▸ **Data**:
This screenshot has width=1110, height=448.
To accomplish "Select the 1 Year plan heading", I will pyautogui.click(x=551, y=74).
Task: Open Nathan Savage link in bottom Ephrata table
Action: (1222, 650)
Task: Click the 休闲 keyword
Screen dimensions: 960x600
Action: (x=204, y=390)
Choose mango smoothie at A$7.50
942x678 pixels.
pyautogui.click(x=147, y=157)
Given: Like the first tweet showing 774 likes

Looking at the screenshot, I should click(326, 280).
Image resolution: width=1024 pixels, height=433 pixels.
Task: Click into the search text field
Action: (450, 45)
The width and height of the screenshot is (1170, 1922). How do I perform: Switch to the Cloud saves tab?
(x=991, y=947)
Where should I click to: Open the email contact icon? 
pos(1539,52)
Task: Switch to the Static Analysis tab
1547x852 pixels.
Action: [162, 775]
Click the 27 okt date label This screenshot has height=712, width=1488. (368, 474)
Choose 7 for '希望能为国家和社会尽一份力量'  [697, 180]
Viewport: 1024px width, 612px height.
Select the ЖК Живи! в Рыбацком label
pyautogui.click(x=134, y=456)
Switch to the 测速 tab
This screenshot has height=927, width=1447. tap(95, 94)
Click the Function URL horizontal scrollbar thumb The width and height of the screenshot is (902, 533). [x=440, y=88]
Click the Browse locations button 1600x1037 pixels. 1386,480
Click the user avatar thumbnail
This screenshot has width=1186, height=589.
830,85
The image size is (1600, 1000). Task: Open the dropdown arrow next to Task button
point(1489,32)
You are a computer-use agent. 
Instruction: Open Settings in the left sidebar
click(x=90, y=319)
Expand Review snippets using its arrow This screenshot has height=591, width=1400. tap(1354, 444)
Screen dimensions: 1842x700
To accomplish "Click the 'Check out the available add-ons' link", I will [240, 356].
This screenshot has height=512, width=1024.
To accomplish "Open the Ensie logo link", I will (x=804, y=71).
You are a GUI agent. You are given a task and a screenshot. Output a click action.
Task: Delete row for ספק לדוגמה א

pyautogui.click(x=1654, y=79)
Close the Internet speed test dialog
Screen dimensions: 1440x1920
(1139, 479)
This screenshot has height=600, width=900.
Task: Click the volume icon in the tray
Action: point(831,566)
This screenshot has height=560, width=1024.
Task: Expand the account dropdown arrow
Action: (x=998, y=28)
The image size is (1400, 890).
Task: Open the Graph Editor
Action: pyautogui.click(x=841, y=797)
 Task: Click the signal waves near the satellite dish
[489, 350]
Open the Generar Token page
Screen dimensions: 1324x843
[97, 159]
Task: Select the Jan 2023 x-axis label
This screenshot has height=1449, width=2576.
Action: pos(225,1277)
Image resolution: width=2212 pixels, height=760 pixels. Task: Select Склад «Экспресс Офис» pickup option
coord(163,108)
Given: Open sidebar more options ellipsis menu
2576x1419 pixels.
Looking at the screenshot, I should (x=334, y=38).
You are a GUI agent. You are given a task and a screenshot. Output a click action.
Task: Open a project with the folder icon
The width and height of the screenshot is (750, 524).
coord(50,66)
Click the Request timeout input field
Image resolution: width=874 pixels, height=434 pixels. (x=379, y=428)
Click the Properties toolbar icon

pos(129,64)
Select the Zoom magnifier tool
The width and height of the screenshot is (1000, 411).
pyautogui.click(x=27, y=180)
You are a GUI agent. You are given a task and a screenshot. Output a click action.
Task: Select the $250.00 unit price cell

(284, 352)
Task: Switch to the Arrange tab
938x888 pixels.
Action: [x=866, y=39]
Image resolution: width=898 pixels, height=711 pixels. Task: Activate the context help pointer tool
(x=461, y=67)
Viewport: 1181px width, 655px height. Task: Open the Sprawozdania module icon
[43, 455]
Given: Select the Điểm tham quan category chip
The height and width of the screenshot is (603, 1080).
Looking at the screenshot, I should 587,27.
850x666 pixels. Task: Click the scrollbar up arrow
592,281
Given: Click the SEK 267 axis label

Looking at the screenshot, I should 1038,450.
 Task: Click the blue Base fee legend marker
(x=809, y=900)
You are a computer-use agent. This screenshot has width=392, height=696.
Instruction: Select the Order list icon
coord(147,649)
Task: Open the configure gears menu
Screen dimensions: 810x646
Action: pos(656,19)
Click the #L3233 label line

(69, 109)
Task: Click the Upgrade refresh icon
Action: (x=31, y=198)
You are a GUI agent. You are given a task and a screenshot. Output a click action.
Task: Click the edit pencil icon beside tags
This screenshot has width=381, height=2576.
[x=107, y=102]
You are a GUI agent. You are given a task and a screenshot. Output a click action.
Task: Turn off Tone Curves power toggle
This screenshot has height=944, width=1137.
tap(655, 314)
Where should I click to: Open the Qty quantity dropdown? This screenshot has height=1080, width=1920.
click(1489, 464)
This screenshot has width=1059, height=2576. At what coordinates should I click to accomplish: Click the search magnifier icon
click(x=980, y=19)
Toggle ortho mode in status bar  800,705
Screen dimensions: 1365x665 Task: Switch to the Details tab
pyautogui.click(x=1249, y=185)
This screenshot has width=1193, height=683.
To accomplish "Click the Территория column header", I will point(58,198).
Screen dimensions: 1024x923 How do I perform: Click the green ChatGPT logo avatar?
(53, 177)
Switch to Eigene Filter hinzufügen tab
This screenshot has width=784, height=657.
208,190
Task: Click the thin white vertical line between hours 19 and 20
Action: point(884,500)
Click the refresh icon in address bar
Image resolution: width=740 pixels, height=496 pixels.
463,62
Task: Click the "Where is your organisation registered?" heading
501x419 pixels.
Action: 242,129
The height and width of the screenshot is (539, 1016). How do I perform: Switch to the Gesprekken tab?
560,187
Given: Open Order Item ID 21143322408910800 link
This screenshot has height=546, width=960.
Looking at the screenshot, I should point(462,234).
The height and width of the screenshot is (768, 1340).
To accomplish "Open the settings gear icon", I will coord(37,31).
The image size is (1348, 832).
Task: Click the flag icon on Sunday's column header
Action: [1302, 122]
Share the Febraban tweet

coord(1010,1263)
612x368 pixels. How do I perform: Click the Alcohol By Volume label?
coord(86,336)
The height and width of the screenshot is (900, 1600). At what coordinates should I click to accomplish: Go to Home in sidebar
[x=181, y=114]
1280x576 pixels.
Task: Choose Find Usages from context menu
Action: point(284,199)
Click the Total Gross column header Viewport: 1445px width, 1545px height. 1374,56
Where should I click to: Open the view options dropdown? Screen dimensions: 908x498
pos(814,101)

▸ **What to do**:
Repeat each record verbatim.

▸ **Written response**:
This screenshot has width=1110, height=448.
To accomplish "Select the 1 Year plan heading", I will pyautogui.click(x=551, y=74).
Task: Open Nathan Savage link in bottom Ephrata table
Action: (1222, 650)
Task: Click the 休闲 keyword
Screen dimensions: 960x600
Action: (x=204, y=390)
Choose mango smoothie at A$7.50
942x678 pixels.
pyautogui.click(x=147, y=157)
Given: Like the first tweet showing 774 likes

Looking at the screenshot, I should click(326, 280).
Image resolution: width=1024 pixels, height=433 pixels.
Task: Click into the search text field
Action: (450, 45)
The width and height of the screenshot is (1170, 1922). How do I perform: Switch to the Cloud saves tab?
(x=991, y=947)
Where should I click to: Open the email contact icon? 
pos(1539,52)
Task: Switch to the Static Analysis tab
1547x852 pixels.
Action: [162, 775]
Click the 27 okt date label This screenshot has height=712, width=1488. (368, 474)
Choose 7 for '希望能为国家和社会尽一份力量'  [697, 180]
Viewport: 1024px width, 612px height.
Select the ЖК Живи! в Рыбацком label
pyautogui.click(x=134, y=456)
Switch to the 测速 tab
This screenshot has height=927, width=1447. tap(95, 94)
Click the Function URL horizontal scrollbar thumb The width and height of the screenshot is (902, 533). [x=440, y=88]
Click the Browse locations button 1600x1037 pixels. 1386,480
Click the user avatar thumbnail
This screenshot has width=1186, height=589.
830,85
The image size is (1600, 1000). Task: Open the dropdown arrow next to Task button
point(1489,32)
You are a computer-use agent. 
Instruction: Open Settings in the left sidebar
click(x=90, y=319)
Expand Review snippets using its arrow This screenshot has height=591, width=1400. tap(1354, 444)
Screen dimensions: 1842x700
To accomplish "Click the 'Check out the available add-ons' link", I will [240, 356].
This screenshot has height=512, width=1024.
To accomplish "Open the Ensie logo link", I will (x=804, y=71).
You are a GUI agent. You are given a task and a screenshot. Output a click action.
Task: Delete row for ספק לדוגמה א

pyautogui.click(x=1654, y=79)
Close the Internet speed test dialog
Screen dimensions: 1440x1920
(1139, 479)
This screenshot has height=600, width=900.
Task: Click the volume icon in the tray
Action: point(831,566)
This screenshot has height=560, width=1024.
Task: Expand the account dropdown arrow
Action: (x=998, y=28)
The image size is (1400, 890).
Task: Open the Graph Editor
Action: pyautogui.click(x=841, y=797)
 Task: Click the signal waves near the satellite dish
[489, 350]
Open the Generar Token page
Screen dimensions: 1324x843
[97, 159]
Task: Select the Jan 2023 x-axis label
This screenshot has height=1449, width=2576.
Action: pos(225,1277)
Image resolution: width=2212 pixels, height=760 pixels. Task: Select Склад «Экспресс Офис» pickup option
coord(163,108)
Given: Open sidebar more options ellipsis menu
2576x1419 pixels.
Looking at the screenshot, I should (x=334, y=38).
You are a GUI agent. You are given a task and a screenshot. Output a click action.
Task: Open a project with the folder icon
The width and height of the screenshot is (750, 524).
coord(50,66)
Click the Request timeout input field
Image resolution: width=874 pixels, height=434 pixels. (x=379, y=428)
Click the Properties toolbar icon

pos(129,64)
Select the Zoom magnifier tool
The width and height of the screenshot is (1000, 411).
pyautogui.click(x=27, y=180)
You are a GUI agent. You are given a task and a screenshot. Output a click action.
Task: Select the $250.00 unit price cell

(284, 352)
Task: Switch to the Arrange tab
938x888 pixels.
Action: [x=866, y=39]
Image resolution: width=898 pixels, height=711 pixels. Task: Activate the context help pointer tool
(x=461, y=67)
Viewport: 1181px width, 655px height. Task: Open the Sprawozdania module icon
[43, 455]
Given: Select the Điểm tham quan category chip
The height and width of the screenshot is (603, 1080).
Looking at the screenshot, I should 587,27.
850x666 pixels. Task: Click the scrollbar up arrow
592,281
Given: Click the SEK 267 axis label

Looking at the screenshot, I should 1038,450.
 Task: Click the blue Base fee legend marker
(x=809, y=900)
You are a computer-use agent. This screenshot has width=392, height=696.
Instruction: Select the Order list icon
coord(147,649)
Task: Open the configure gears menu
Screen dimensions: 810x646
Action: pos(656,19)
Click the #L3233 label line

(69, 109)
Task: Click the Upgrade refresh icon
Action: (x=31, y=198)
You are a GUI agent. You are given a task and a screenshot. Output a click action.
Task: Click the edit pencil icon beside tags
This screenshot has width=381, height=2576.
[x=107, y=102]
You are a GUI agent. You are given a task and a screenshot. Output a click action.
Task: Turn off Tone Curves power toggle
This screenshot has height=944, width=1137.
tap(655, 314)
Where should I click to: Open the Qty quantity dropdown? This screenshot has height=1080, width=1920.
click(1489, 464)
This screenshot has width=1059, height=2576. At what coordinates should I click to accomplish: Click the search magnifier icon
click(x=980, y=19)
Toggle ortho mode in status bar  800,705
Screen dimensions: 1365x665 Task: Switch to the Details tab
pyautogui.click(x=1249, y=185)
This screenshot has width=1193, height=683.
To accomplish "Click the Территория column header", I will point(58,198).
Screen dimensions: 1024x923 How do I perform: Click the green ChatGPT logo avatar?
(53, 177)
Switch to Eigene Filter hinzufügen tab
This screenshot has width=784, height=657.
208,190
Task: Click the thin white vertical line between hours 19 and 20
Action: point(884,500)
Click the refresh icon in address bar
Image resolution: width=740 pixels, height=496 pixels.
463,62
Task: Click the "Where is your organisation registered?" heading
501x419 pixels.
Action: 242,129
The height and width of the screenshot is (539, 1016). How do I perform: Switch to the Gesprekken tab?
560,187
Given: Open Order Item ID 21143322408910800 link
This screenshot has height=546, width=960.
Looking at the screenshot, I should point(462,234).
The height and width of the screenshot is (768, 1340).
To accomplish "Open the settings gear icon", I will coord(37,31).
The image size is (1348, 832).
Task: Click the flag icon on Sunday's column header
Action: [1302, 122]
Share the Febraban tweet

coord(1010,1263)
612x368 pixels. How do I perform: Click the Alcohol By Volume label?
coord(86,336)
The height and width of the screenshot is (900, 1600). At what coordinates should I click to accomplish: Go to Home in sidebar
[x=181, y=114]
1280x576 pixels.
Task: Choose Find Usages from context menu
Action: point(284,199)
Click the Total Gross column header Viewport: 1445px width, 1545px height. 1374,56
Where should I click to: Open the view options dropdown? Screen dimensions: 908x498
pos(814,101)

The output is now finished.